• Aim of the task: Please pull out every line of the rows below that contains the word "magnifier".

• Dataset entries:
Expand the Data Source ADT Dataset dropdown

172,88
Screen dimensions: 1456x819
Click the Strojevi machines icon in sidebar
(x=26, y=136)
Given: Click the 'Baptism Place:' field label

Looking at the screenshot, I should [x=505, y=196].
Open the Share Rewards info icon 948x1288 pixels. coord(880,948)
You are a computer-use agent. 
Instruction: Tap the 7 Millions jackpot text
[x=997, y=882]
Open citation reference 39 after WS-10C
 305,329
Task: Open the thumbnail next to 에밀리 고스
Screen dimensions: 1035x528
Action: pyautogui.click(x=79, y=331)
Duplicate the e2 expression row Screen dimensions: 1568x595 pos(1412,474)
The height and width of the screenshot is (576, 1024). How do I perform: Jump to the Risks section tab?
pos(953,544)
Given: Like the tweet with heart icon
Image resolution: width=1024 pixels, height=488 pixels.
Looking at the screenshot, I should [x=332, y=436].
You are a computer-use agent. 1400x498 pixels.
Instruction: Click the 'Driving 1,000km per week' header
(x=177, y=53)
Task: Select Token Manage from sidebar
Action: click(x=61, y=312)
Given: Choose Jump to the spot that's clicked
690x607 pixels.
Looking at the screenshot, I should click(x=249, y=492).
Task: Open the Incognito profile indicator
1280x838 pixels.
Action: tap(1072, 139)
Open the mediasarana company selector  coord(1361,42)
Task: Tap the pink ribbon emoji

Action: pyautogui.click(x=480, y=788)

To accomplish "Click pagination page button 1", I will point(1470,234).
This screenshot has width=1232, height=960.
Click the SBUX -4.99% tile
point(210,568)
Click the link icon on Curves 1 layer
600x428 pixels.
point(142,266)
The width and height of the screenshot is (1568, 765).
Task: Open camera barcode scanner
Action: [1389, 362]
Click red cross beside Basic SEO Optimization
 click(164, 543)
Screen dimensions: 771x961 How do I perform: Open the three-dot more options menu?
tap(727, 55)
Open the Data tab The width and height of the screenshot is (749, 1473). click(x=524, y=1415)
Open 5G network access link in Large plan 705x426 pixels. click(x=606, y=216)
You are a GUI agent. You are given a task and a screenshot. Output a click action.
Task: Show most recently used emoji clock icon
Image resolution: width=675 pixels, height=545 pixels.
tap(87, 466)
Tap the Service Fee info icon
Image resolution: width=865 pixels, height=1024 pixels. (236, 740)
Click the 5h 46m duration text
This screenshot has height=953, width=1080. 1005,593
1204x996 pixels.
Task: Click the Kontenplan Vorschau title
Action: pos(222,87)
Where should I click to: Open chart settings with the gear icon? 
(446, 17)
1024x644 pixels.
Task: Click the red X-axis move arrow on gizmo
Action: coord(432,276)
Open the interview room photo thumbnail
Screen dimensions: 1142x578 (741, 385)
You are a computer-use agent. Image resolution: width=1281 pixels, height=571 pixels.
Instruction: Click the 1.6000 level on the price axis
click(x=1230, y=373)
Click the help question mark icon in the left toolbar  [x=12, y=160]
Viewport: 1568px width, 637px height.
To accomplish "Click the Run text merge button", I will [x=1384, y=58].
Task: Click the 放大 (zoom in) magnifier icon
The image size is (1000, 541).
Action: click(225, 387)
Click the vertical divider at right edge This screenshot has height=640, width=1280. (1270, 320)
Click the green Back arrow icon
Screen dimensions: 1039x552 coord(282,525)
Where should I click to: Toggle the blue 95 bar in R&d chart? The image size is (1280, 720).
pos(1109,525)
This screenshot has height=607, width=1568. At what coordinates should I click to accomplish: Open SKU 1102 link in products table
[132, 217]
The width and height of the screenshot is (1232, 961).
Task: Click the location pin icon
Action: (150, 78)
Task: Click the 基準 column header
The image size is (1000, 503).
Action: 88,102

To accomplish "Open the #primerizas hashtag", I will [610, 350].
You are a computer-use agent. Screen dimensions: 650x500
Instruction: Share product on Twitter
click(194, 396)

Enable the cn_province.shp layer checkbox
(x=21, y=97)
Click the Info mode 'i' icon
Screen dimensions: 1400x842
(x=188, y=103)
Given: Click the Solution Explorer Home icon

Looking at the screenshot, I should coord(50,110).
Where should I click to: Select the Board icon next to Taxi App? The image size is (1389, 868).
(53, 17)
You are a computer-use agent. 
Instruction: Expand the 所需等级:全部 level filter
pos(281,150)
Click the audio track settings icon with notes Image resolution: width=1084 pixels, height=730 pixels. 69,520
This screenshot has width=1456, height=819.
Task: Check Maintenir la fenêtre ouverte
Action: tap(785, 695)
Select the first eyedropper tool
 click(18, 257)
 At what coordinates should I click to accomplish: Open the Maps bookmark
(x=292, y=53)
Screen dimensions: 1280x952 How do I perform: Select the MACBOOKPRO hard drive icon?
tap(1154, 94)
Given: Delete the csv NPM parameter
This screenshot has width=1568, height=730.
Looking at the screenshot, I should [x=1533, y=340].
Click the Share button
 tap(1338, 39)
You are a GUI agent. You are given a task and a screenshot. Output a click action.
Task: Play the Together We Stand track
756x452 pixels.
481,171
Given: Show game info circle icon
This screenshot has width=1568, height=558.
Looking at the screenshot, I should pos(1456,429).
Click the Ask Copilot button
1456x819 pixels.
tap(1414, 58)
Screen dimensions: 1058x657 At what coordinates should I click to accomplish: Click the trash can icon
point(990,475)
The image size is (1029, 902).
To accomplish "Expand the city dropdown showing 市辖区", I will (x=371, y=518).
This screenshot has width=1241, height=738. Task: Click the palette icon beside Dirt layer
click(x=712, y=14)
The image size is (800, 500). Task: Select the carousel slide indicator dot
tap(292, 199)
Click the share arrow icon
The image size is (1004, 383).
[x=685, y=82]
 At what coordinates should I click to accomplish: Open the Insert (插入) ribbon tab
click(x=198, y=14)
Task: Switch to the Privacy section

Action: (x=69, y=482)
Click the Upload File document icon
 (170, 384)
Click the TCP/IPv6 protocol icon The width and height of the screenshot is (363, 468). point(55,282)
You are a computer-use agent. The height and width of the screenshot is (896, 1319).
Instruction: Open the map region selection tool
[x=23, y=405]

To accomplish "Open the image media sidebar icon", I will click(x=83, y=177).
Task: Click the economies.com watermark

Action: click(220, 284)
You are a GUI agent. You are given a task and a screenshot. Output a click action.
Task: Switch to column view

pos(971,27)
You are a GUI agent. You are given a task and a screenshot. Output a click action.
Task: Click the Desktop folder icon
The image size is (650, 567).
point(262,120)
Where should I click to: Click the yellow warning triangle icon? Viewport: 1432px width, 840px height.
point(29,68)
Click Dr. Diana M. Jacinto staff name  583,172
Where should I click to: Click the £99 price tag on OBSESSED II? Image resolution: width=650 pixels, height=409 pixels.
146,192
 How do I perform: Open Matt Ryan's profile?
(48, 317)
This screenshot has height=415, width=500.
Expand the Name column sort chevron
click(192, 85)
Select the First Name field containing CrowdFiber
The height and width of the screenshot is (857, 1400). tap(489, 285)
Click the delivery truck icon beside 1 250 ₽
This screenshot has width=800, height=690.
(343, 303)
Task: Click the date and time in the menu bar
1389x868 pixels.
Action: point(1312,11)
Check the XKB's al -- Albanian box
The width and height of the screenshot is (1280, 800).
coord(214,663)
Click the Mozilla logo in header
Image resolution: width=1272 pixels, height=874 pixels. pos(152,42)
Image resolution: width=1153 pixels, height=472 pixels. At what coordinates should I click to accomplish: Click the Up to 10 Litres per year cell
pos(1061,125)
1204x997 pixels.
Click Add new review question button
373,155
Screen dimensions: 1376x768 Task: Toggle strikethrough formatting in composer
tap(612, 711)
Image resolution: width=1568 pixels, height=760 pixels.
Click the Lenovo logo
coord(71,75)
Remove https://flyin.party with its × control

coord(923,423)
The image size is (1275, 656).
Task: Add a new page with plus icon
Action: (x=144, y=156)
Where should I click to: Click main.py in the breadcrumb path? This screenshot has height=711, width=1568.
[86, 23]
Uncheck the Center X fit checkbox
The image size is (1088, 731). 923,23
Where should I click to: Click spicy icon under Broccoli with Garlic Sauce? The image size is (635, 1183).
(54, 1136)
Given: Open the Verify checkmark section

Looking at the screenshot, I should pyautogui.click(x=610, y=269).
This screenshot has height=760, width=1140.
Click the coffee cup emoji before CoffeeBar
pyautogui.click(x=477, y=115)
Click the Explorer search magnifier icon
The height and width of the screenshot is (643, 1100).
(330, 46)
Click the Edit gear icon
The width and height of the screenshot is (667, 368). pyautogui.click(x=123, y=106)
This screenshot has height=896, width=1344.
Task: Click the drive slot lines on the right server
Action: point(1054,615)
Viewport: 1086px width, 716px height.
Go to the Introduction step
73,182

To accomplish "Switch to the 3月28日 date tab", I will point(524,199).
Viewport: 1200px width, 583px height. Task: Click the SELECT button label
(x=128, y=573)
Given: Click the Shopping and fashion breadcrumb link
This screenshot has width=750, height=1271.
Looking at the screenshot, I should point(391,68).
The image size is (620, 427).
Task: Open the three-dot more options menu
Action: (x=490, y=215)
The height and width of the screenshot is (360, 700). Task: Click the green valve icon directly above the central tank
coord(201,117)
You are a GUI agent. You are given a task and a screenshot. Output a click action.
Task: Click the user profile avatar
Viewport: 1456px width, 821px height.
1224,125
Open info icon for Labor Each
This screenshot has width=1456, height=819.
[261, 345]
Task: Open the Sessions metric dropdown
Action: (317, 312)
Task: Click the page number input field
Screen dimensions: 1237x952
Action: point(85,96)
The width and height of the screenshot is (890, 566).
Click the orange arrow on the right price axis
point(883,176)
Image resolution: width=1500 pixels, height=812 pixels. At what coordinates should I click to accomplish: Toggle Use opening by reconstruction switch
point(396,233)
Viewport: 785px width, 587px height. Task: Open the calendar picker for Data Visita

• Result for this task:
Task: Click the 放大 (zoom in) magnifier icon
Click the Explorer search magnifier icon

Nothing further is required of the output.